The Eight Limbs are:
- Yama (Restraints)
- Niyama (Observances)
- Asana (Posture)
- Pranayama (Breath Control)
- Pratyahara (Withdrawal of the Senses)
- Dharana (Concentration)
- Dhyana (Meditation)
- Samadhi (Pure Contemplation)
Each limb provides useful guidance on its own, but collectively they provide a roadmap to living a meaningful and purposeful life. The structure offered in these teachings has resonated strongly with me –as looking back on my own yoga journey, I’ve unknowingly sought out and struggled with them in my own ways.
My journey with yoga started from injuries.
In high school I became an avid gym-goer and amped up the intensity when I joined my university’s crew team. However, being keen and excited about weightlifting didn’t mean not getting injured –actually it happened probably too often. Chiro visits and massage therapy became a regular part of my life from the age of 20. I saw specialists but their assessments and treatments always felt superficial.

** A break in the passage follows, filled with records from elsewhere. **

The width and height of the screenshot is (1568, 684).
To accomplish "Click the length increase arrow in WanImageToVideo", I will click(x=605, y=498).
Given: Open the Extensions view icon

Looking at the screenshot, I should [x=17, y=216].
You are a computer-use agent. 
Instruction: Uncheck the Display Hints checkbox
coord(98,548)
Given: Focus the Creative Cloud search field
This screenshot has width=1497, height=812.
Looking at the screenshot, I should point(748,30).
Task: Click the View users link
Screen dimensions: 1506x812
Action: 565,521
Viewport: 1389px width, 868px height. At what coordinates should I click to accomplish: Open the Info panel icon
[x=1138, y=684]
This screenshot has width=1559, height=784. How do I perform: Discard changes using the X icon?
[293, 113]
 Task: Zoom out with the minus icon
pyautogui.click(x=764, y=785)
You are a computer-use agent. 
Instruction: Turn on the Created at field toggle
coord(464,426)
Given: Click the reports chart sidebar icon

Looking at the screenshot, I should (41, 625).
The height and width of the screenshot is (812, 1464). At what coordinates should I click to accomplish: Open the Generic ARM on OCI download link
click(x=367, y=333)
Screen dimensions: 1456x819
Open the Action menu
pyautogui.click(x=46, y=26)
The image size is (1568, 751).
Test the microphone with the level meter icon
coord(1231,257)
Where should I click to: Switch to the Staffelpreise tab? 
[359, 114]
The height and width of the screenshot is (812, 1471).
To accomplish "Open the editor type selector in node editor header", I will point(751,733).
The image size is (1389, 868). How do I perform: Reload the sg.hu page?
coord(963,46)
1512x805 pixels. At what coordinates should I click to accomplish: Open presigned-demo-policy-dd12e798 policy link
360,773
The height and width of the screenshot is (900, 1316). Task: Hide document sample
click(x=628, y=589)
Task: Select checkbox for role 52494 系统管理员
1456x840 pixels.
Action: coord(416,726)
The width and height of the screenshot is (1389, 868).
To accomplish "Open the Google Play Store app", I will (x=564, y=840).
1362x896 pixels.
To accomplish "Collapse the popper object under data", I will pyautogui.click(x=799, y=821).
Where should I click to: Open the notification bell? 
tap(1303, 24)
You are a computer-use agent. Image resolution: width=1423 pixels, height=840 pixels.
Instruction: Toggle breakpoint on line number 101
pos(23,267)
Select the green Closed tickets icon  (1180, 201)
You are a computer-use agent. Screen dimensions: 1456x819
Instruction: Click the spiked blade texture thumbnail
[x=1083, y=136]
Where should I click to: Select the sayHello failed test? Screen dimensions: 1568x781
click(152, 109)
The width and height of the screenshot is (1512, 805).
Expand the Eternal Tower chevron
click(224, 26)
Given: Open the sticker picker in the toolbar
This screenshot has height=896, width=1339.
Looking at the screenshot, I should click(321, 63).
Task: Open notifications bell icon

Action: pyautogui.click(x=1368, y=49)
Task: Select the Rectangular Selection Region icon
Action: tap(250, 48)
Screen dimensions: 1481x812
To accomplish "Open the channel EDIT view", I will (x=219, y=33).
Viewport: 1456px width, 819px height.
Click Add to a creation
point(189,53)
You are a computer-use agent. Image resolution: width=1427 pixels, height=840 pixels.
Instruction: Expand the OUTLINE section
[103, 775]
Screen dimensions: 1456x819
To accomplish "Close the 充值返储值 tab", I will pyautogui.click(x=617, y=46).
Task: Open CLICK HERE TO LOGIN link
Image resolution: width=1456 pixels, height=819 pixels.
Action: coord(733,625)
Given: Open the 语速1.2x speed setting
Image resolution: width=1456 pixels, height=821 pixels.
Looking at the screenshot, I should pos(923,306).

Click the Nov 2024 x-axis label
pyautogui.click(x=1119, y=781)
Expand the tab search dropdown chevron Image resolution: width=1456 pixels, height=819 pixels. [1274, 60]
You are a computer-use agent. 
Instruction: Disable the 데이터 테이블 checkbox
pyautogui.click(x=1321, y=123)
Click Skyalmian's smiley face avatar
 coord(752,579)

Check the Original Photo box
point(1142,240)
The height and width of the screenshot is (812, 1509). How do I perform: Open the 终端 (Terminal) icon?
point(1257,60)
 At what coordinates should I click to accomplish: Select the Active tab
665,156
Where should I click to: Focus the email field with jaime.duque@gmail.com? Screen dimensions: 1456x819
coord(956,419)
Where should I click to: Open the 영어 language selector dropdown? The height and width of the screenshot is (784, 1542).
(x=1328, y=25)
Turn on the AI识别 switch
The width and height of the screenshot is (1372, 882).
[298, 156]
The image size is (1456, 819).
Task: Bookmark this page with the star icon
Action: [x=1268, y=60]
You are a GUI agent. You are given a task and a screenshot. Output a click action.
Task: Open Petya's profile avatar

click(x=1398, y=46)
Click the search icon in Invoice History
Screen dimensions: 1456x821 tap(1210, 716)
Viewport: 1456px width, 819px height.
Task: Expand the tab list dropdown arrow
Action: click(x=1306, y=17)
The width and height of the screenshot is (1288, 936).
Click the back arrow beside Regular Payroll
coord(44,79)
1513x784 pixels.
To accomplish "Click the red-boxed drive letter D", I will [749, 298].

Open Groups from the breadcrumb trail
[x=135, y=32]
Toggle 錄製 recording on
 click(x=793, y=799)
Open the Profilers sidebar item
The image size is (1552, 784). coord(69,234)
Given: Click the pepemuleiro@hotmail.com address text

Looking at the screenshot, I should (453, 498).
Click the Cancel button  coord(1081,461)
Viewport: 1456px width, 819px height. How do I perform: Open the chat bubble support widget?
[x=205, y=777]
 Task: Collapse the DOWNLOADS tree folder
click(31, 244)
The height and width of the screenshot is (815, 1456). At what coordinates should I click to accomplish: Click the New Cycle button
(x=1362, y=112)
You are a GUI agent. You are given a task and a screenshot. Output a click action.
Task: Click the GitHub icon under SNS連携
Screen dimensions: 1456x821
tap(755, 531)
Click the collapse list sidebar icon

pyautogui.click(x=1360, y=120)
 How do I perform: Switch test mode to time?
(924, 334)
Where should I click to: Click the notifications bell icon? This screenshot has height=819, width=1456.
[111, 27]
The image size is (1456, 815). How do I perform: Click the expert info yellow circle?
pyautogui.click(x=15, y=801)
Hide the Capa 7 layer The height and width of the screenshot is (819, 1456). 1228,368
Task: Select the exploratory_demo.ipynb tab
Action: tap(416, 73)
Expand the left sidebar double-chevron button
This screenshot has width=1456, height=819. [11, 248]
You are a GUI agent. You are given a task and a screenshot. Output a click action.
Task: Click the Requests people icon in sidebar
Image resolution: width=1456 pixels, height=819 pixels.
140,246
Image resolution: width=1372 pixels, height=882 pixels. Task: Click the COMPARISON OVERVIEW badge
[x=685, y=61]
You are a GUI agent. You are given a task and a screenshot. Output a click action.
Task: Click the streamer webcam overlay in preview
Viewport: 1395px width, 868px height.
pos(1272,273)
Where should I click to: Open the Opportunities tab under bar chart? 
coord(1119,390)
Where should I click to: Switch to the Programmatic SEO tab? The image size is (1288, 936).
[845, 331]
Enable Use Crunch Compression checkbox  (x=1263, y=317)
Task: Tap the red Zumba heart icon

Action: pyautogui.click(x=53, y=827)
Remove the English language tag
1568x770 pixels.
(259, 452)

I first took up yoga to help with these injuries. I didn’t want to listen to the doctor who told me I shouldn’t necessarily have expectations to run or jump again at my young age. I wanted to focus on my spine to build up strength, stability and regain flexibility. Away from the weights, the low impact nature of yoga offered me an active approach to healing.
The universal appeal of yoga also allowed it to be one of the few activities that I could do anywhere as I’ve moved around with my career. DC, London, Hong Kong –and now here at Tirisula in Singapore, I’ve been fortunate to find active yoga communities and great teachers to learn from in each city.
Through these various life moves, a large part of why I’ve stayed with yoga is the confidence it has helped me develop as I grow capable of doing new asanas, coupled with the sense of calm and feeling refreshed that I always have at the end of each class.
A deepening desire to expand what I was finding within the classroom into my everyday life has promoted an evolution of my practice. In particular, this has been with an increased focus on incorporating meditation in my personal life, and on asserting myself genuinely and confidently in my professional life.
Learning the Eight Limbs…
When I look at the Eight Limbs, they prioritize many of the same values I have been trying to develop in myself to be a happy and productive adult.
Yamas and niyamas are restrictions and disciplines that I see as beneficial in shaping how I approach myself and others. Asanas and pranayama are key to keeping a healthy body. The higher limbs outline an approach to developing clarity of mind.
As I forge ahead on my quest for self development, learning the Eight Limbs has been encouraging and welcomed, as they provide structure to an approach I was trying form for myself.